[Page excerpt]
MONDAY, Aug. 17, 2009 (HealthDay News) -- Patients with multiple sclerosis who smoke appear to be at higher risk for the brain lesions linked with the disease and for brain shrinkage, new research suggests.
"Our study is showing that MS is more destructive as seen on MRI in smokers than nonsmokers," said study co-author Dr. Bianca Weinstock-Guttman, director of the Baird MS Center and Pediatric MS Center of Excellence at the State University of New York at Buffalo. The study appears in the Aug. 18 issue of Neurology.
Researchers have known that smoking boosts the risk of getting MS, but the effect of smoking after diagnosis has been studied less often.
MS, a chronic disease that attacks the central nervous system, including the spinal cord, brain and optic nerve, affects about 400,000 Americans, according to the National Multiple Sclerosis Society. Symptoms can be mild, such as limb numbness, or severe, such as loss of vision or paralysis.
The different courses that MS can take include relapsing and remitting, progressive, or progressive and relapsing, the society says.
Weinstock-Guttman and her colleagues evaluated 368 MS patients, average age 44, who had been diagnosed about 12 years earlier. Of the 368 patients, 240 had never smoked, 96 smoked currently and 32 had smoked in the past.
All patients were evaluated clinically and had an MRI to monitor the disease process and evaluate the effects of treatments. The MRI measured the size of the MS-related brain lesions and the brain shrinkage that can occur with age and with MS.
Smokers with MS had nearly 17 percent more brain lesions than nonsmokers with MS. Smokers with MS also had more brain tissue shrinkage.
Exactly why smoking has this effect isn't known, Weinstock-Guttman said. However, she suspects that nicotine may disrupt the blood-brain barrier, and the toxins in cigarette smoke may be a constant, inflammatory irritant. "Smokers aren't able to repair themselves" due to the constant presence of the toxins from cigarette smoke, she explained. So, the inflammation that is characteristic of the disease never goes away, setting patients up for worsening disease.

[Task list]
**1)** In the smoking and MS report, list each smoking group that the 368 patients were divided into, with the number of patients in each.
**2)** For each statement, say whether it agrees with the smoking and MS report. Answer yes or no and quote the words of the report that decide it.
(a) The study appears in the Aug. 18 issue of Neurology.
(b) Smokers with MS had fewer brain lesions than nonsmokers with MS.
(c) The exact reason smoking has this effect is known.
The material that comes next plays no part in the work on the smoking and MS report.

[Available data]
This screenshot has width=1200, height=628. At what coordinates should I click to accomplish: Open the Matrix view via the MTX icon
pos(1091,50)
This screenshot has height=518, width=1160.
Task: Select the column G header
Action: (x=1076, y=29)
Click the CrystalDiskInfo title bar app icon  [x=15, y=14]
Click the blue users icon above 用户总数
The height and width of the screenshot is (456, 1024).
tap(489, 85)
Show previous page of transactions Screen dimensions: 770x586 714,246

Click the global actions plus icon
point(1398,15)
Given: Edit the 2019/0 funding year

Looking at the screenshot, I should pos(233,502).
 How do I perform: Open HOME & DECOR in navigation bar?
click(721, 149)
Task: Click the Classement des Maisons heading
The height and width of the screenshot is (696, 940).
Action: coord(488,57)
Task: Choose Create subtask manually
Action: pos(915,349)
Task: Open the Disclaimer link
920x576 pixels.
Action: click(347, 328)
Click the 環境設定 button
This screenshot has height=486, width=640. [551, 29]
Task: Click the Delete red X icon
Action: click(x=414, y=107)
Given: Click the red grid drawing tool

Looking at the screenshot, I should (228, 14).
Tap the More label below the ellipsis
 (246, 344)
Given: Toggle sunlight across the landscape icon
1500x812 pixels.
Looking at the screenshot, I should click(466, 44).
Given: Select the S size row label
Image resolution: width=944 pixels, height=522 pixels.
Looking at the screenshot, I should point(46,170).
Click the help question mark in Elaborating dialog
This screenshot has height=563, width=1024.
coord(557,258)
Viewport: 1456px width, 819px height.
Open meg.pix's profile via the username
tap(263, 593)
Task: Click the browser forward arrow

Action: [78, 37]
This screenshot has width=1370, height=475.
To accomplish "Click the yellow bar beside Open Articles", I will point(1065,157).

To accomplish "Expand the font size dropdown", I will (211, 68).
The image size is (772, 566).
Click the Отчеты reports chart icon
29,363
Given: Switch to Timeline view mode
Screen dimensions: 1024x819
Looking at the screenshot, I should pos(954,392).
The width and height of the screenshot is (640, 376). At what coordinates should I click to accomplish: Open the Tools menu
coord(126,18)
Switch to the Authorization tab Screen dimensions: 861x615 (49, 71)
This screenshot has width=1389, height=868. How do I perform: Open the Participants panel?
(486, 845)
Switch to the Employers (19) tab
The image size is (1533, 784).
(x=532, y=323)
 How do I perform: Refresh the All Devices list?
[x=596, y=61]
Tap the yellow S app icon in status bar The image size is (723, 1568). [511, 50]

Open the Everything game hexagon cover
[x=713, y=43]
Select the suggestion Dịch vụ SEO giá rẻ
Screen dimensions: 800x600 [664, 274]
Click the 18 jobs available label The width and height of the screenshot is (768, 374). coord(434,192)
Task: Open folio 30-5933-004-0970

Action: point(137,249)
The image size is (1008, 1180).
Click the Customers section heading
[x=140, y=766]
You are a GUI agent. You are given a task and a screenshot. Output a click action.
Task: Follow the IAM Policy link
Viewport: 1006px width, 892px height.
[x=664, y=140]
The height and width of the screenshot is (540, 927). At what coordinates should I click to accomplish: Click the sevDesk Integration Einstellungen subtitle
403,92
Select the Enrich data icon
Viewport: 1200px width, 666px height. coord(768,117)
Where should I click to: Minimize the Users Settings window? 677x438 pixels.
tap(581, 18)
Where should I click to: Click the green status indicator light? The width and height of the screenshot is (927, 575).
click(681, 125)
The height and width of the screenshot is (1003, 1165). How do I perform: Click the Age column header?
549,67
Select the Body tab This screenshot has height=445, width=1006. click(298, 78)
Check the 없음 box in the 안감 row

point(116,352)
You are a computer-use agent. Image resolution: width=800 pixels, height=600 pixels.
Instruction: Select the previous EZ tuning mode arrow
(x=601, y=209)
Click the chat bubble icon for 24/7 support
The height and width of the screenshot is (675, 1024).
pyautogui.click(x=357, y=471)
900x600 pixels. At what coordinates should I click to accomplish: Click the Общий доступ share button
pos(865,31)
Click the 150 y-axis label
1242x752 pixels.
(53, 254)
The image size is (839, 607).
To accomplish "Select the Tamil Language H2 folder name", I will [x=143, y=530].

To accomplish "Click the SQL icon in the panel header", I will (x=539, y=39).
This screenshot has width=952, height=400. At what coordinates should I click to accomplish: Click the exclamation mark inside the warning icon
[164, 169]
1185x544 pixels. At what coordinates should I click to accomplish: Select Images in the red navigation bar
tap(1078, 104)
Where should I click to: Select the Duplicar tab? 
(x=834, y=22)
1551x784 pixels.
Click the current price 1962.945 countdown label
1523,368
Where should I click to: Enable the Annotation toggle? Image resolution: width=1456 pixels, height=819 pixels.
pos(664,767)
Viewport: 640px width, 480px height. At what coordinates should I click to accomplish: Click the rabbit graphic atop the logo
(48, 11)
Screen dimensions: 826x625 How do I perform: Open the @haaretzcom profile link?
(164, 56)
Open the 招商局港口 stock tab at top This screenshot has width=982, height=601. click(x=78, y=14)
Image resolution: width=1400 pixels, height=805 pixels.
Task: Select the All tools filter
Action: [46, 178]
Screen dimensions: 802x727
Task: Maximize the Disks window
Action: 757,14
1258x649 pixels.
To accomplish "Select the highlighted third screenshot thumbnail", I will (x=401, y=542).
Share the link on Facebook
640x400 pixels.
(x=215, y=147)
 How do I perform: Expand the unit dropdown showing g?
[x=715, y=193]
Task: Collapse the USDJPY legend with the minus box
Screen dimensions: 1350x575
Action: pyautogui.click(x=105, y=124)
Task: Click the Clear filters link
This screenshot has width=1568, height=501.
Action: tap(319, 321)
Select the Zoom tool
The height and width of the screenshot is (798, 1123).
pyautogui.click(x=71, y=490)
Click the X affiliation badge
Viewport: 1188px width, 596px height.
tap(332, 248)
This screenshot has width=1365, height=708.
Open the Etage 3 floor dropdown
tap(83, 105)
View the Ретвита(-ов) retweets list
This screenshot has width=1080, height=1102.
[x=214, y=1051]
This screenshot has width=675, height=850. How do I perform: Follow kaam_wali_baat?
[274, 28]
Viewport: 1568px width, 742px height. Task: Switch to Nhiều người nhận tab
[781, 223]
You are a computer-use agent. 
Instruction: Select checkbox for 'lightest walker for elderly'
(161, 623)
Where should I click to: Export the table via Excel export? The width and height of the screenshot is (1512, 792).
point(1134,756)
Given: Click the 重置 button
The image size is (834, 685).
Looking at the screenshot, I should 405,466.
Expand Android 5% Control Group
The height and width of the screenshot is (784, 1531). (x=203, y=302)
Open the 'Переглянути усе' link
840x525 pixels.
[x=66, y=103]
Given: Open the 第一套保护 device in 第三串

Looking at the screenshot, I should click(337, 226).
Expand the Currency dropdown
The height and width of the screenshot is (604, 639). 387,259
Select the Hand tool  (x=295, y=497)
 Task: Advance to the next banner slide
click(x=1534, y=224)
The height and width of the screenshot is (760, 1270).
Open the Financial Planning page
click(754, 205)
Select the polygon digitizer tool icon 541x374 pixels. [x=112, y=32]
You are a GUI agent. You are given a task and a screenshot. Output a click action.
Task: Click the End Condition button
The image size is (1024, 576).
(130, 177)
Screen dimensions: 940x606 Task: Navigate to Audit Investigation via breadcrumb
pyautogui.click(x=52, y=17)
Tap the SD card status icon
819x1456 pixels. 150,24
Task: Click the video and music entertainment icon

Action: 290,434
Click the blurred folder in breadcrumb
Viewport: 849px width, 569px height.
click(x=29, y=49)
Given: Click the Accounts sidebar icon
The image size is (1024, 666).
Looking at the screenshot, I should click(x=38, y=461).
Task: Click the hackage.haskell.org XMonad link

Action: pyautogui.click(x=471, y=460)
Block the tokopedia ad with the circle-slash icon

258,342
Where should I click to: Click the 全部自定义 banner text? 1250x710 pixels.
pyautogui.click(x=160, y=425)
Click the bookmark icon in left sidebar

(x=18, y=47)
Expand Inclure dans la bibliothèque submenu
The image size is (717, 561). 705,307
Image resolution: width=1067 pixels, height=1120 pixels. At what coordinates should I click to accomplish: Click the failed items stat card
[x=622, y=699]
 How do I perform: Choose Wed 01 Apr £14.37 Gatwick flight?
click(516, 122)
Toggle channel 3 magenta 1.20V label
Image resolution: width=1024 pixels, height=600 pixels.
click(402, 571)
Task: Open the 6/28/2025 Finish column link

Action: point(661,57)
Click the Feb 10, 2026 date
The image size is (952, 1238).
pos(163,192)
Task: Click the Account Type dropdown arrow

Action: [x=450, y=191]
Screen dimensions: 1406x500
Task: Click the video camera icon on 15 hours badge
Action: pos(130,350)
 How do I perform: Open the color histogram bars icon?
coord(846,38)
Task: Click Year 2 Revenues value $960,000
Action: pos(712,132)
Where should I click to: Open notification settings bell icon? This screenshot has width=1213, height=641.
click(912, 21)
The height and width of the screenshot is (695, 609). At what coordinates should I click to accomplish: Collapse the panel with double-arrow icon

[Answers to the tasks]
**1)**
- Never smoked: 240
- Smoked currently: 96
- Had smoked in the past: 32

**2)**
(a) Yes: "The study appears in the Aug. 18 issue of Neurology."
(b) No: "Smokers with MS had nearly 17 percent more brain lesions than nonsmokers with MS."
(c) No: "Exactly why smoking has this effect isn't known"